(Collection entries)
++++++++

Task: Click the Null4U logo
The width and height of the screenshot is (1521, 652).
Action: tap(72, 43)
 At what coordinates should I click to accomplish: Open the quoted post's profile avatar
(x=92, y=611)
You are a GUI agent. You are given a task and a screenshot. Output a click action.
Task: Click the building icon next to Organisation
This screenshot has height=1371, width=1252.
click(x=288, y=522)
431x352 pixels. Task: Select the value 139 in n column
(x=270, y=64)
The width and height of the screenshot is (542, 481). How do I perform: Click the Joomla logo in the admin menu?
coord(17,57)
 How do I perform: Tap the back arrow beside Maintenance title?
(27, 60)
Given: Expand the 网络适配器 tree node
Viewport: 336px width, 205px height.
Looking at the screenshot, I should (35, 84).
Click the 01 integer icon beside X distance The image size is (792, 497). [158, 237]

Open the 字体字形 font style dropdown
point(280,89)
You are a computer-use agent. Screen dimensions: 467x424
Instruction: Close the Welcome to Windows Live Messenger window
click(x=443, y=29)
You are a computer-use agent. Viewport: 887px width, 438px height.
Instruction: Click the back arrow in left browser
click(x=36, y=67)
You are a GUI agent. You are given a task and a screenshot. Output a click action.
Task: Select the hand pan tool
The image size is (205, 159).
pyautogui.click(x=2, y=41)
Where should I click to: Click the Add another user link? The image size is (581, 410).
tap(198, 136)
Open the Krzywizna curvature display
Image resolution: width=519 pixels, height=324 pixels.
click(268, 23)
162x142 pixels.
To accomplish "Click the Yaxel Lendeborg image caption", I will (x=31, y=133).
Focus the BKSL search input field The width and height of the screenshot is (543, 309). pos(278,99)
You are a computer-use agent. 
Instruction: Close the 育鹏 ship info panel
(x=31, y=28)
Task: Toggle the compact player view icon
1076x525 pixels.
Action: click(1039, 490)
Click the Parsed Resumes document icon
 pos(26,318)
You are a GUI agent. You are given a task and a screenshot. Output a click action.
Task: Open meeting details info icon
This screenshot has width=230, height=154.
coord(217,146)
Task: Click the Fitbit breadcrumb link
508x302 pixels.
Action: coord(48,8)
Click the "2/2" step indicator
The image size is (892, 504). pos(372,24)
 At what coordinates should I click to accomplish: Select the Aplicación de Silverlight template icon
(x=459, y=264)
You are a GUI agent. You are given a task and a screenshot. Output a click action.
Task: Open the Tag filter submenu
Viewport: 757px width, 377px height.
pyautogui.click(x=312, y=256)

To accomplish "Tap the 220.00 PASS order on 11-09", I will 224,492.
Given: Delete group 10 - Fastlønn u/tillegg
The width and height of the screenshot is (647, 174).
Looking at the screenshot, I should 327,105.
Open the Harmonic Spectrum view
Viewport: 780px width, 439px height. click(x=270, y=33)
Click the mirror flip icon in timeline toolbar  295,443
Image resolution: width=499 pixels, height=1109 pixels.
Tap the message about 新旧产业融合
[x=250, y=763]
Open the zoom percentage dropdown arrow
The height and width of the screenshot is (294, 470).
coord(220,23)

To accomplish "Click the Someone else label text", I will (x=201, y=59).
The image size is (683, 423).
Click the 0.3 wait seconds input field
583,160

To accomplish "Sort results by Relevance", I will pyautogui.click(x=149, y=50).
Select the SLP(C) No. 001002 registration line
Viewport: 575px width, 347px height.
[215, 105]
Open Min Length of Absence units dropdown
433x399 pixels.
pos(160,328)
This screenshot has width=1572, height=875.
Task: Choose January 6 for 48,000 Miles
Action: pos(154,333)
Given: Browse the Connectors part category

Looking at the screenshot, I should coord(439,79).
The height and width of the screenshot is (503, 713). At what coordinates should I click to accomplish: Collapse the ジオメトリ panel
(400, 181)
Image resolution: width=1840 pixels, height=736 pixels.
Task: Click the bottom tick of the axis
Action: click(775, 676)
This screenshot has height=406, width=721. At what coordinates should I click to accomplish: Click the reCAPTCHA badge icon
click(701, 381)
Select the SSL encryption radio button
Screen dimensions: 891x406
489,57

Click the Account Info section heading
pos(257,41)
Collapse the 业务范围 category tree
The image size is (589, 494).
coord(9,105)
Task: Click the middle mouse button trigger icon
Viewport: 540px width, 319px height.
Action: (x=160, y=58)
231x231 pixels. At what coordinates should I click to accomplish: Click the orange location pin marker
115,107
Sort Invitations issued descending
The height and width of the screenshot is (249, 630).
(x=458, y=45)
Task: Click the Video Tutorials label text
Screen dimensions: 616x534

++++++++

### TASK INSTRUCTIONS
Write out an exact copy of every record shown above.

### SOLVED PROBLEM
Task: Click the Null4U logo
The width and height of the screenshot is (1521, 652).
Action: tap(72, 43)
 At what coordinates should I click to accomplish: Open the quoted post's profile avatar
(x=92, y=611)
You are a GUI agent. You are given a task and a screenshot. Output a click action.
Task: Click the building icon next to Organisation
This screenshot has height=1371, width=1252.
click(x=288, y=522)
431x352 pixels. Task: Select the value 139 in n column
(x=270, y=64)
The width and height of the screenshot is (542, 481). How do I perform: Click the Joomla logo in the admin menu?
coord(17,57)
 How do I perform: Tap the back arrow beside Maintenance title?
(27, 60)
Given: Expand the 网络适配器 tree node
Viewport: 336px width, 205px height.
Looking at the screenshot, I should (35, 84).
Click the 01 integer icon beside X distance The image size is (792, 497). [158, 237]

Open the 字体字形 font style dropdown
point(280,89)
You are a computer-use agent. Screen dimensions: 467x424
Instruction: Close the Welcome to Windows Live Messenger window
click(x=443, y=29)
You are a computer-use agent. Viewport: 887px width, 438px height.
Instruction: Click the back arrow in left browser
click(x=36, y=67)
You are a GUI agent. You are given a task and a screenshot. Output a click action.
Task: Select the hand pan tool
The image size is (205, 159).
pyautogui.click(x=2, y=41)
Where should I click to: Click the Add another user link? The image size is (581, 410).
tap(198, 136)
Open the Krzywizna curvature display
Image resolution: width=519 pixels, height=324 pixels.
click(268, 23)
162x142 pixels.
To accomplish "Click the Yaxel Lendeborg image caption", I will (x=31, y=133).
Focus the BKSL search input field The width and height of the screenshot is (543, 309). pos(278,99)
You are a computer-use agent. 
Instruction: Close the 育鹏 ship info panel
(x=31, y=28)
Task: Toggle the compact player view icon
1076x525 pixels.
Action: click(1039, 490)
Click the Parsed Resumes document icon
 pos(26,318)
You are a GUI agent. You are given a task and a screenshot. Output a click action.
Task: Open meeting details info icon
This screenshot has width=230, height=154.
coord(217,146)
Task: Click the Fitbit breadcrumb link
508x302 pixels.
Action: coord(48,8)
Click the "2/2" step indicator
The image size is (892, 504). pos(372,24)
 At what coordinates should I click to accomplish: Select the Aplicación de Silverlight template icon
(x=459, y=264)
You are a GUI agent. You are given a task and a screenshot. Output a click action.
Task: Open the Tag filter submenu
Viewport: 757px width, 377px height.
pyautogui.click(x=312, y=256)

To accomplish "Tap the 220.00 PASS order on 11-09", I will 224,492.
Given: Delete group 10 - Fastlønn u/tillegg
The width and height of the screenshot is (647, 174).
Looking at the screenshot, I should 327,105.
Open the Harmonic Spectrum view
Viewport: 780px width, 439px height. click(x=270, y=33)
Click the mirror flip icon in timeline toolbar  295,443
Image resolution: width=499 pixels, height=1109 pixels.
Tap the message about 新旧产业融合
[x=250, y=763]
Open the zoom percentage dropdown arrow
The height and width of the screenshot is (294, 470).
coord(220,23)

To accomplish "Click the Someone else label text", I will (x=201, y=59).
The image size is (683, 423).
Click the 0.3 wait seconds input field
583,160

To accomplish "Sort results by Relevance", I will pyautogui.click(x=149, y=50).
Select the SLP(C) No. 001002 registration line
Viewport: 575px width, 347px height.
[215, 105]
Open Min Length of Absence units dropdown
433x399 pixels.
pos(160,328)
This screenshot has width=1572, height=875.
Task: Choose January 6 for 48,000 Miles
Action: pos(154,333)
Given: Browse the Connectors part category

Looking at the screenshot, I should coord(439,79).
The height and width of the screenshot is (503, 713). At what coordinates should I click to accomplish: Collapse the ジオメトリ panel
(400, 181)
Image resolution: width=1840 pixels, height=736 pixels.
Task: Click the bottom tick of the axis
Action: click(775, 676)
This screenshot has height=406, width=721. At what coordinates should I click to accomplish: Click the reCAPTCHA badge icon
click(701, 381)
Select the SSL encryption radio button
Screen dimensions: 891x406
489,57

Click the Account Info section heading
pos(257,41)
Collapse the 业务范围 category tree
The image size is (589, 494).
coord(9,105)
Task: Click the middle mouse button trigger icon
Viewport: 540px width, 319px height.
Action: (x=160, y=58)
231x231 pixels. At what coordinates should I click to accomplish: Click the orange location pin marker
115,107
Sort Invitations issued descending
The height and width of the screenshot is (249, 630).
(x=458, y=45)
Task: Click the Video Tutorials label text
Screen dimensions: 616x534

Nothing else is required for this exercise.